# Hibernat will Daten nicht einfügen???



## Langner (13. Apr 2012)

Ich experimentiere gerade mit Hibernate rum. Hier habe ich mit folgendes Tutorial Beispiel heruntergeladen. http://www.roseindia.net/hibernate/hibernate.zip und auf meiner MySQL Datenbank auch die Datenbank angelegt. Wenn die Datenbank noch jungfräulich ist, wird auch Tabellen angelegt, aber es werden keine Daten in die Tabelle geschrieben, wenn ich FirstExample.java in meinem Eclipse über Run As -> Java Application ausführe. Im Consolen Fenster wird mir folgendes ausgegeben.


```
log4j:WARN No appenders could be found for logger (org.hibernate.cfg.Environment).
log4j:WARN Please initialize the log4j system properly.
Inserting Record
Done
Hibernate: insert into CONTACT (FIRSTNAME, LASTNAME, EMAIL, ID) values (?, ?, ?, ?)
```

Ich verstehe es nicht so ganz, die Datentabellen kann er anlegen, der Tabellenname und Feldnamen stimmen auch, aber trotzdem sind nach Ausführung keine Datentabellen in der Datentabelle enthalten????

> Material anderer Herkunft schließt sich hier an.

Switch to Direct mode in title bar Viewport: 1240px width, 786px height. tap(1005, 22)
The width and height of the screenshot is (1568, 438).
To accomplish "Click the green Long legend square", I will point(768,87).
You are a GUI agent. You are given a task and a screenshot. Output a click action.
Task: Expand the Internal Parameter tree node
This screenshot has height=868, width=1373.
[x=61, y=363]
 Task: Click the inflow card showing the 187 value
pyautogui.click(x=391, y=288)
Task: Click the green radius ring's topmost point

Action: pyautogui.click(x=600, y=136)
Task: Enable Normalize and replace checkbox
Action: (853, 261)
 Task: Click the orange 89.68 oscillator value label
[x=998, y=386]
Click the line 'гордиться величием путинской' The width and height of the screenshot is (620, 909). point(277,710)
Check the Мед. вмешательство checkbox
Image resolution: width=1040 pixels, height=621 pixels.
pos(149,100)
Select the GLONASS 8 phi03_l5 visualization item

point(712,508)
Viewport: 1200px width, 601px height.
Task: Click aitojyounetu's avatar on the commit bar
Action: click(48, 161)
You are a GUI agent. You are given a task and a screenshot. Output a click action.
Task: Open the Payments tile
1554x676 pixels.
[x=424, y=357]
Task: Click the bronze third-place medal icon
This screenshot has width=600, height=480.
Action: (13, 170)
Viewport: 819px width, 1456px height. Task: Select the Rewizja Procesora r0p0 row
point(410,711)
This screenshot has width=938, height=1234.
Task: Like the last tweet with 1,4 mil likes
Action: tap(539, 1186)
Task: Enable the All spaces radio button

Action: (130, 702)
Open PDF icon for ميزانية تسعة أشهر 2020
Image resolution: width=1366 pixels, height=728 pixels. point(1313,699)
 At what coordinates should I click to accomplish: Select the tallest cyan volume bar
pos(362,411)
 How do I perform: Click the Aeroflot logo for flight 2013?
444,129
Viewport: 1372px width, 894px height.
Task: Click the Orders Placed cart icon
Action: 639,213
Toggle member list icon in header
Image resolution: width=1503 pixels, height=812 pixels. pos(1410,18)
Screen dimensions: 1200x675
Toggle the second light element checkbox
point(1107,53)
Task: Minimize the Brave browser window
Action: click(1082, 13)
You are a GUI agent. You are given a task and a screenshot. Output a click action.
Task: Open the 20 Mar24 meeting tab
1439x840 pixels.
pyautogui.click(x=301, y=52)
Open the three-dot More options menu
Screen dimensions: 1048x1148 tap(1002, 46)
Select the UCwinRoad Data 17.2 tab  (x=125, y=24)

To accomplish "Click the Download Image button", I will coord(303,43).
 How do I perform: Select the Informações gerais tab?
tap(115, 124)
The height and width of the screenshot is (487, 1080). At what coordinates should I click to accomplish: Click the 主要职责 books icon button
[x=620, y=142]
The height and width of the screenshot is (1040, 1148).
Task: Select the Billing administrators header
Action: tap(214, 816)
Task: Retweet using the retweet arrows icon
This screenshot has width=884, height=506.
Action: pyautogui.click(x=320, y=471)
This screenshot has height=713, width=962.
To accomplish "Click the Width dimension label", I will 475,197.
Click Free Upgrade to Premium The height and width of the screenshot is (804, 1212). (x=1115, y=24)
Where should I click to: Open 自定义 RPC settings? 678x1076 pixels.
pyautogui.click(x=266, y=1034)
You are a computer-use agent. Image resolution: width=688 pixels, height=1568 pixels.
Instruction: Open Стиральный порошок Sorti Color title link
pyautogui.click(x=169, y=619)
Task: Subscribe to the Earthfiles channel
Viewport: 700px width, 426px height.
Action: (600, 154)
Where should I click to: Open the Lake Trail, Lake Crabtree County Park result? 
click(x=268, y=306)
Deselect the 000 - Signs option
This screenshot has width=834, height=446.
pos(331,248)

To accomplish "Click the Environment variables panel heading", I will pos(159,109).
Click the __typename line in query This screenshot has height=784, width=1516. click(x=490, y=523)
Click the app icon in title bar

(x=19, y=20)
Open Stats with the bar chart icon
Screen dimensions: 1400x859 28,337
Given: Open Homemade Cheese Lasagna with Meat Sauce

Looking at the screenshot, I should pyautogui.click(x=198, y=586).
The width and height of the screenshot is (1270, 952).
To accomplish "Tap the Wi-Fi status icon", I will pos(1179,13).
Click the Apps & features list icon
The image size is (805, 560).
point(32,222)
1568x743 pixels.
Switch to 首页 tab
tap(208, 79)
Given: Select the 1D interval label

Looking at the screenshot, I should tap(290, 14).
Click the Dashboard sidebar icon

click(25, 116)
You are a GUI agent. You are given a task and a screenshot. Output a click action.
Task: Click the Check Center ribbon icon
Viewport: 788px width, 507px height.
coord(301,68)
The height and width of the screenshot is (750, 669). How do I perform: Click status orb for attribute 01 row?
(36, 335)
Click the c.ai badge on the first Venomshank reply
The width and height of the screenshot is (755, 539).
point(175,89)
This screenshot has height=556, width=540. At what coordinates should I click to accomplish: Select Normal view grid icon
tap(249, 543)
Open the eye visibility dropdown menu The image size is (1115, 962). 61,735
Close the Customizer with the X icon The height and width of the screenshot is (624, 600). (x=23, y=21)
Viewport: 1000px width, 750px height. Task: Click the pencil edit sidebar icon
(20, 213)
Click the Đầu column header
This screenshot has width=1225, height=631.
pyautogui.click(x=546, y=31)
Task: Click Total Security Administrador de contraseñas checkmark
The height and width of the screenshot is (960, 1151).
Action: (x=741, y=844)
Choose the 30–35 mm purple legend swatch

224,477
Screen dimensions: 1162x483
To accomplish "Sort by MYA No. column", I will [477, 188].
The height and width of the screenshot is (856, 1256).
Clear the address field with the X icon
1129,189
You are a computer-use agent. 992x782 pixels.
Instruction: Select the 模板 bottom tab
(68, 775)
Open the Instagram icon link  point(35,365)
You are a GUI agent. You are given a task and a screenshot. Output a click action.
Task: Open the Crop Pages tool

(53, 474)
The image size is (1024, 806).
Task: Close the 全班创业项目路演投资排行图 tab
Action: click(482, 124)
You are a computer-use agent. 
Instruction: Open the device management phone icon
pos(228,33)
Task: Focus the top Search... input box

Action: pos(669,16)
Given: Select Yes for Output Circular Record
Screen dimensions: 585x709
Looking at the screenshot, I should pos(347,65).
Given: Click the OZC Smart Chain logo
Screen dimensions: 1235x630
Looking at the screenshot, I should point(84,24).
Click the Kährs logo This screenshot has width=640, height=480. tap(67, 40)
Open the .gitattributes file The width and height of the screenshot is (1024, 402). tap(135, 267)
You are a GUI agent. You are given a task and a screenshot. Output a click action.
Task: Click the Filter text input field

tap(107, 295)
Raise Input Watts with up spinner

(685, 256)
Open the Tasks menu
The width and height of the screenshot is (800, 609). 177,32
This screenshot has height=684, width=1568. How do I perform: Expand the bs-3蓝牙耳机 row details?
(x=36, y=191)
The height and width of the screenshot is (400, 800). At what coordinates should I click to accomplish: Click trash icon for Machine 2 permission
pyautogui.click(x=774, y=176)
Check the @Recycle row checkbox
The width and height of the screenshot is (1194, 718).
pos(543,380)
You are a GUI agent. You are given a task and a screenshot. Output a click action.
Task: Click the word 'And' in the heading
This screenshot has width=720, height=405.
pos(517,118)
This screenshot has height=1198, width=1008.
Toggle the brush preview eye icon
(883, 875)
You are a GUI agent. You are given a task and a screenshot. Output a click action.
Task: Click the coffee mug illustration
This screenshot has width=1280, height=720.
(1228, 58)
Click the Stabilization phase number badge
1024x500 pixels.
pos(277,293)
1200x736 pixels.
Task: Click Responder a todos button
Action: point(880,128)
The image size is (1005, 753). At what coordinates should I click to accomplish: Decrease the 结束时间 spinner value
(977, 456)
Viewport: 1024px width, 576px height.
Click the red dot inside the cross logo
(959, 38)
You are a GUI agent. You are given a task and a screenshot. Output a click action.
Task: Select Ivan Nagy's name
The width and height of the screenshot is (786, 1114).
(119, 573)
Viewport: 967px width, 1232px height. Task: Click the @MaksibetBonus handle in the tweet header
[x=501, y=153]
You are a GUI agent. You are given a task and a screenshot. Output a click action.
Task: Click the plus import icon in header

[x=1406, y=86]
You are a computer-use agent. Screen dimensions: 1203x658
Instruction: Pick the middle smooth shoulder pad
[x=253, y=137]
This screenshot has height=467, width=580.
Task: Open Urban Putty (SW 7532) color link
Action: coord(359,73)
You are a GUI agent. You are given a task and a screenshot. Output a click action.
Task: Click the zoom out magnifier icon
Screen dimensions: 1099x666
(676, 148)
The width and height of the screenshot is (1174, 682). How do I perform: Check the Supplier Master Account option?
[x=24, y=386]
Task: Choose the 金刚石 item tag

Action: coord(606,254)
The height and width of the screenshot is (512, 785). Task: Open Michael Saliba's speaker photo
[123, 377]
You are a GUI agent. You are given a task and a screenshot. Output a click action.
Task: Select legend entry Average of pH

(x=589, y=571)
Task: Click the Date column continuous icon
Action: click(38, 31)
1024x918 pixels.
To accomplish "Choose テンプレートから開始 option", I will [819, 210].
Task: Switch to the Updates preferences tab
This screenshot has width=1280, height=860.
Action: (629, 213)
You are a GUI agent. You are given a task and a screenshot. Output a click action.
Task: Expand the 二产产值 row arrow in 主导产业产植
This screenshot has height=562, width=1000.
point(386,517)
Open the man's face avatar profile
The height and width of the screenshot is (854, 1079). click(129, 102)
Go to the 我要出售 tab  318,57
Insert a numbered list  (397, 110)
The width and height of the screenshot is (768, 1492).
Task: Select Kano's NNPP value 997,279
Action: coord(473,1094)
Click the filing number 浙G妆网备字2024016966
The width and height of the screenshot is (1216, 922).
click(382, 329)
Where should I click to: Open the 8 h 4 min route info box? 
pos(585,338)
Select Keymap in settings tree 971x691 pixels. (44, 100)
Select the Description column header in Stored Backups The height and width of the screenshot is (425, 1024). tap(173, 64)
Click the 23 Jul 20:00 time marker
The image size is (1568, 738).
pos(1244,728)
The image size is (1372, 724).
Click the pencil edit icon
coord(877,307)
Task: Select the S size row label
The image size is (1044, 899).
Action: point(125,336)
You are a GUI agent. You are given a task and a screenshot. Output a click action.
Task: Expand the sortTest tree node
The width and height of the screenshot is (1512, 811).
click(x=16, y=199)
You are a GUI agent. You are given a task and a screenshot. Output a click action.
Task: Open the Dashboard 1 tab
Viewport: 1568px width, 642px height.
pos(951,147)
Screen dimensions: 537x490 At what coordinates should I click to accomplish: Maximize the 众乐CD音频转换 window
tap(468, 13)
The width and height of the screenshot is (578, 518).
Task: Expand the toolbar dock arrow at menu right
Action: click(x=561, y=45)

Dank schön für eure Hilfe im Voraus


----------



## maki (13. Apr 2012)

commit vergessen?

Ansonsten ist roseindia wohl die schlechteste Informationsquelle die es so gibt, warum nicht die Hibernate Doku lesen?


----------



## MrWhite (14. Apr 2012)

Session.flush() vergessen?

Flush die Session.


----------